Download or read book The Lieutenant Governors of British Columbia written by and published by Harbour Publishing. This book was released on 2019-05-18 with total page 410 pages. Available in PDF, EPUB and Kindle. Book excerpt: The office of lieutenant governor has been a constant in British Columbia from the province’s colonial beginnings to the modern era. Originally tasked with selecting the province’s premier, giving royal assent to provincial legislation, and invested with the power to dismiss governments, the role of the Crown’s representative has continually evolved to meet the needs of society. Today the office’s constitutional powers largely focus on community functions, but the role of lieutenant governor is more than ceremonial.

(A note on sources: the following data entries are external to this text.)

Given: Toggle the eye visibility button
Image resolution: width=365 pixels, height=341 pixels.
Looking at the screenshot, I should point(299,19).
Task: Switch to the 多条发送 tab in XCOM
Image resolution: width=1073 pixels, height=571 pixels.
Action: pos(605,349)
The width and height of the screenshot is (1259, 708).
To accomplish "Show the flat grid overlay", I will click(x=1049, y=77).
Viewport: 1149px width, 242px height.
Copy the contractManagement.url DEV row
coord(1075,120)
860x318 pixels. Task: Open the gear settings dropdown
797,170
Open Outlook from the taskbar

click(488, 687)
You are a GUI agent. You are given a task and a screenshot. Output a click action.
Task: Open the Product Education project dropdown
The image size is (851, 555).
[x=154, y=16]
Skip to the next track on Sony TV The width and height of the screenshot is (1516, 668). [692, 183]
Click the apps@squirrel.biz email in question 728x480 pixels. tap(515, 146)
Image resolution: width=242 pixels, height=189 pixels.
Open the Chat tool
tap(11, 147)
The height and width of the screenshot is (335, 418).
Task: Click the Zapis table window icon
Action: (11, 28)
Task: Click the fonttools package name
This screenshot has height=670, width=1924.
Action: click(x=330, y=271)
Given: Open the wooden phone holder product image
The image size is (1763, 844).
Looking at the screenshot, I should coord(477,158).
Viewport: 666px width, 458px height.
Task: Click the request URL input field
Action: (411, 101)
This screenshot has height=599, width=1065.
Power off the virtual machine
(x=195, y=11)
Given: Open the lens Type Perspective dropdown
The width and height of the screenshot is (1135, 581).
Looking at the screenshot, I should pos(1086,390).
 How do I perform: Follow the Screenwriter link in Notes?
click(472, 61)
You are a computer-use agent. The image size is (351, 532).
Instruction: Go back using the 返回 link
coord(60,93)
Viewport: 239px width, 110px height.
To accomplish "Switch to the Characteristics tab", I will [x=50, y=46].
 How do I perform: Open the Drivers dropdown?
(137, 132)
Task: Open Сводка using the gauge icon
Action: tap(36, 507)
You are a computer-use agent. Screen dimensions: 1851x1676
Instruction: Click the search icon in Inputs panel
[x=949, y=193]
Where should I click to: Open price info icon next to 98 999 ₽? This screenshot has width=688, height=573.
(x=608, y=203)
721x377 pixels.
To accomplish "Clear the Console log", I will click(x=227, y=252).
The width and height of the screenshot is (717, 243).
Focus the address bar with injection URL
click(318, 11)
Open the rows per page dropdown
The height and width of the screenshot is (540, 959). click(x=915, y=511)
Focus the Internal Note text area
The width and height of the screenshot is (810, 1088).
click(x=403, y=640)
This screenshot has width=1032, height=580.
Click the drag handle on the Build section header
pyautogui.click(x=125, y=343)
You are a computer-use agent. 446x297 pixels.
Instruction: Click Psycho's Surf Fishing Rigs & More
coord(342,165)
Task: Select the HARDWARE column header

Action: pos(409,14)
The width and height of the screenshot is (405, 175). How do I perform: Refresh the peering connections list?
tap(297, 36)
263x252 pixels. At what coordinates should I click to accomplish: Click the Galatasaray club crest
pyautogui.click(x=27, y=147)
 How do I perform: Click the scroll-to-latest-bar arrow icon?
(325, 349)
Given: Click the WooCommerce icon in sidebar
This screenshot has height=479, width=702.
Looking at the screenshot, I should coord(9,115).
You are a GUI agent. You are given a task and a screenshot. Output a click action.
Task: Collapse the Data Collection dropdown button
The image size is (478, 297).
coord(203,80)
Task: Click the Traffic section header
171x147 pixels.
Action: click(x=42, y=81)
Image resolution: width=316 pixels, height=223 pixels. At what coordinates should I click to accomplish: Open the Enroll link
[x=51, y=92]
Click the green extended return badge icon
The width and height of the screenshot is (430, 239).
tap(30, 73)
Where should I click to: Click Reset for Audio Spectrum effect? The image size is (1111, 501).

This was demonstrated after the 2017 provincial election when then Lieutenant Governor Judith Guichon accepted Premier Christy Clark’s resignation and asked NDP leader John Horgan to attempt to form government rather than call a new election. BC’s early lieutenant governors were the force behind infrastructure initiatives such as building roads, railways and ships, and investing in electric utilities and the forest industry. Although most came from the ranks of the British elite and often espoused policies that denied First Nations land rights and opposed the immigration of Chinese and Japanese people, over time the office became more representative of the province’s diverse population. In recent years, lieutenant governors have played an increasingly activist role, celebrating cultural excellence and promoting literacy, creativity, environmental awareness: Chinese Canadian David Lam (1988–95) had a mandate of intercultural understanding; Iona Campagnolo (2001–7), the first woman to hold the position in BC, focused on empowering youth and women, and fostering a spirit of public inclusiveness at Government House; Steven Point (2007-12), BC’s first Indigenous lieutenant governor, worked to establish libraries in First Nations communities. Chronologically arranged and rich with photographs, this work by historian Jenny Clayton paints a vivid picture of the lives of BC’s thirty lieutenant governors. Clayton’s biographical essays capture the distinct personalities and events that have characterized the office from 1871 to the present, offering a unique perspective on the evolution of the province.